Stored data entries:
-=-=-=-=-
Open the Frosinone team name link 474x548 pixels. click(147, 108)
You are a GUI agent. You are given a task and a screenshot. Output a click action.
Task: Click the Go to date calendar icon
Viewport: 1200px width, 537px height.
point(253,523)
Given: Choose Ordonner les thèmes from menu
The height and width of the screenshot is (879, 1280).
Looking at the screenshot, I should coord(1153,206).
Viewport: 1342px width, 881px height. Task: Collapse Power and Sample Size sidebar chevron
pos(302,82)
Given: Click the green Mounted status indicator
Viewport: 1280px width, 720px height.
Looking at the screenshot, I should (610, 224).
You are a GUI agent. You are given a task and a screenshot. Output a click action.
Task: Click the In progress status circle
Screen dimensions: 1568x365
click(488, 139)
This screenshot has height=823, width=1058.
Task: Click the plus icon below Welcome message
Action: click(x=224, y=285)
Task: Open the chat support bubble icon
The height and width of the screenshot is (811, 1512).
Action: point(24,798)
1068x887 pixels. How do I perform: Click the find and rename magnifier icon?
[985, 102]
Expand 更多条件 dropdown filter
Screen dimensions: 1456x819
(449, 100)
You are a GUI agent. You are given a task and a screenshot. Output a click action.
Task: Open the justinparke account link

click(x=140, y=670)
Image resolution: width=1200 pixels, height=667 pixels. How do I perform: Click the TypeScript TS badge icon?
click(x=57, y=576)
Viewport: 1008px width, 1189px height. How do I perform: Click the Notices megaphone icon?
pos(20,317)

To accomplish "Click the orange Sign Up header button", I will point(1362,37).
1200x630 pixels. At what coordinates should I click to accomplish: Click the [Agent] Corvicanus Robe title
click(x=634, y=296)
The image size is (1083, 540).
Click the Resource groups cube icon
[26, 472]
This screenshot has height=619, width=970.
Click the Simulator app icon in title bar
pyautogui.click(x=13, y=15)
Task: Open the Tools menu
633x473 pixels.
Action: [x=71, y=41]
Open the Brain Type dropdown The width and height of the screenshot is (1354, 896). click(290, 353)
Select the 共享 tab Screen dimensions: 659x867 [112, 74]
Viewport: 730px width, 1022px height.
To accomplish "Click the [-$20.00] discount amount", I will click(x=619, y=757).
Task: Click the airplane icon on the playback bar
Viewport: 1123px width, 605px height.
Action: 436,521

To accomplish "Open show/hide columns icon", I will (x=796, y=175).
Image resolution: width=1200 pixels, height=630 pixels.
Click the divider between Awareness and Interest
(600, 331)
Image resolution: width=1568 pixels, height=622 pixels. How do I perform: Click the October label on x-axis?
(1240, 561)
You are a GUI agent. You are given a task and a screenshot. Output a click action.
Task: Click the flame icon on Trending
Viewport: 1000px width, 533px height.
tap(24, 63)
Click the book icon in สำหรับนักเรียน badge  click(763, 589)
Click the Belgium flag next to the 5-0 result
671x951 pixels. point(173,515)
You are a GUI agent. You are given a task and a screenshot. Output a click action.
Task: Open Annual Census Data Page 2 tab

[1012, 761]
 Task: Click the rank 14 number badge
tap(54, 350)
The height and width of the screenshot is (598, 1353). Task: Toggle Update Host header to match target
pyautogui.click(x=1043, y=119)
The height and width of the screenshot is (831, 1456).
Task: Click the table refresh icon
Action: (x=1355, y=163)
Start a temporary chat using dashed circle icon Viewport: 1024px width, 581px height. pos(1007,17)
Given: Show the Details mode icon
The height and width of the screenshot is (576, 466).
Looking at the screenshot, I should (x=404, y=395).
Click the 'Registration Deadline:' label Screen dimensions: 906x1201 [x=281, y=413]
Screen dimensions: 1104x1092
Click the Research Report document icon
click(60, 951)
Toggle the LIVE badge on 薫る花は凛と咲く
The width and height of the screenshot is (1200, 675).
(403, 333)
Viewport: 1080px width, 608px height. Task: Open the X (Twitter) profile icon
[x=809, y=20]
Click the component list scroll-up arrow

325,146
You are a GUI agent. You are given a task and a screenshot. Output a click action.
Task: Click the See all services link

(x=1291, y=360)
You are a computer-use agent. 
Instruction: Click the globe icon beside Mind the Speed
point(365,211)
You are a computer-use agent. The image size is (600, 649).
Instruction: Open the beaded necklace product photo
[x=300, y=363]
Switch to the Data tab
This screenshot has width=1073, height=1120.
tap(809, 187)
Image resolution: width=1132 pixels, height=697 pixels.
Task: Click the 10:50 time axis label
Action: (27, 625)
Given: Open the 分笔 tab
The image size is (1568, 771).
-=-=-=-=-
What is being asked: Copy out each entry exactly, leaving nothing out.

Problem solution:
Open the Frosinone team name link 474x548 pixels. click(147, 108)
You are a GUI agent. You are given a task and a screenshot. Output a click action.
Task: Click the Go to date calendar icon
Viewport: 1200px width, 537px height.
point(253,523)
Given: Choose Ordonner les thèmes from menu
The height and width of the screenshot is (879, 1280).
Looking at the screenshot, I should coord(1153,206).
Viewport: 1342px width, 881px height. Task: Collapse Power and Sample Size sidebar chevron
pos(302,82)
Given: Click the green Mounted status indicator
Viewport: 1280px width, 720px height.
Looking at the screenshot, I should (610, 224).
You are a GUI agent. You are given a task and a screenshot. Output a click action.
Task: Click the In progress status circle
Screen dimensions: 1568x365
click(488, 139)
This screenshot has height=823, width=1058.
Task: Click the plus icon below Welcome message
Action: click(x=224, y=285)
Task: Open the chat support bubble icon
The height and width of the screenshot is (811, 1512).
Action: point(24,798)
1068x887 pixels. How do I perform: Click the find and rename magnifier icon?
[985, 102]
Expand 更多条件 dropdown filter
Screen dimensions: 1456x819
(449, 100)
You are a GUI agent. You are given a task and a screenshot. Output a click action.
Task: Open the justinparke account link

click(x=140, y=670)
Image resolution: width=1200 pixels, height=667 pixels. How do I perform: Click the TypeScript TS badge icon?
click(x=57, y=576)
Viewport: 1008px width, 1189px height. How do I perform: Click the Notices megaphone icon?
pos(20,317)

To accomplish "Click the orange Sign Up header button", I will point(1362,37).
1200x630 pixels. At what coordinates should I click to accomplish: Click the [Agent] Corvicanus Robe title
click(x=634, y=296)
The image size is (1083, 540).
Click the Resource groups cube icon
[26, 472]
This screenshot has height=619, width=970.
Click the Simulator app icon in title bar
pyautogui.click(x=13, y=15)
Task: Open the Tools menu
633x473 pixels.
Action: [x=71, y=41]
Open the Brain Type dropdown The width and height of the screenshot is (1354, 896). click(290, 353)
Select the 共享 tab Screen dimensions: 659x867 [112, 74]
Viewport: 730px width, 1022px height.
To accomplish "Click the [-$20.00] discount amount", I will click(x=619, y=757).
Task: Click the airplane icon on the playback bar
Viewport: 1123px width, 605px height.
Action: 436,521

To accomplish "Open show/hide columns icon", I will (x=796, y=175).
Image resolution: width=1200 pixels, height=630 pixels.
Click the divider between Awareness and Interest
(600, 331)
Image resolution: width=1568 pixels, height=622 pixels. How do I perform: Click the October label on x-axis?
(1240, 561)
You are a GUI agent. You are given a task and a screenshot. Output a click action.
Task: Click the flame icon on Trending
Viewport: 1000px width, 533px height.
tap(24, 63)
Click the book icon in สำหรับนักเรียน badge  click(763, 589)
Click the Belgium flag next to the 5-0 result
671x951 pixels. point(173,515)
You are a GUI agent. You are given a task and a screenshot. Output a click action.
Task: Open Annual Census Data Page 2 tab

[1012, 761]
 Task: Click the rank 14 number badge
tap(54, 350)
The height and width of the screenshot is (598, 1353). Task: Toggle Update Host header to match target
pyautogui.click(x=1043, y=119)
The height and width of the screenshot is (831, 1456).
Task: Click the table refresh icon
Action: (x=1355, y=163)
Start a temporary chat using dashed circle icon Viewport: 1024px width, 581px height. pos(1007,17)
Given: Show the Details mode icon
The height and width of the screenshot is (576, 466).
Looking at the screenshot, I should (x=404, y=395).
Click the 'Registration Deadline:' label Screen dimensions: 906x1201 [x=281, y=413]
Screen dimensions: 1104x1092
Click the Research Report document icon
click(60, 951)
Toggle the LIVE badge on 薫る花は凛と咲く
The width and height of the screenshot is (1200, 675).
(403, 333)
Viewport: 1080px width, 608px height. Task: Open the X (Twitter) profile icon
[x=809, y=20]
Click the component list scroll-up arrow

325,146
You are a GUI agent. You are given a task and a screenshot. Output a click action.
Task: Click the See all services link

(x=1291, y=360)
You are a computer-use agent. 
Instruction: Click the globe icon beside Mind the Speed
point(365,211)
You are a computer-use agent. The image size is (600, 649).
Instruction: Open the beaded necklace product photo
[x=300, y=363]
Switch to the Data tab
This screenshot has width=1073, height=1120.
tap(809, 187)
Image resolution: width=1132 pixels, height=697 pixels.
Task: Click the 10:50 time axis label
Action: (27, 625)
Given: Open the 分笔 tab
The image size is (1568, 771).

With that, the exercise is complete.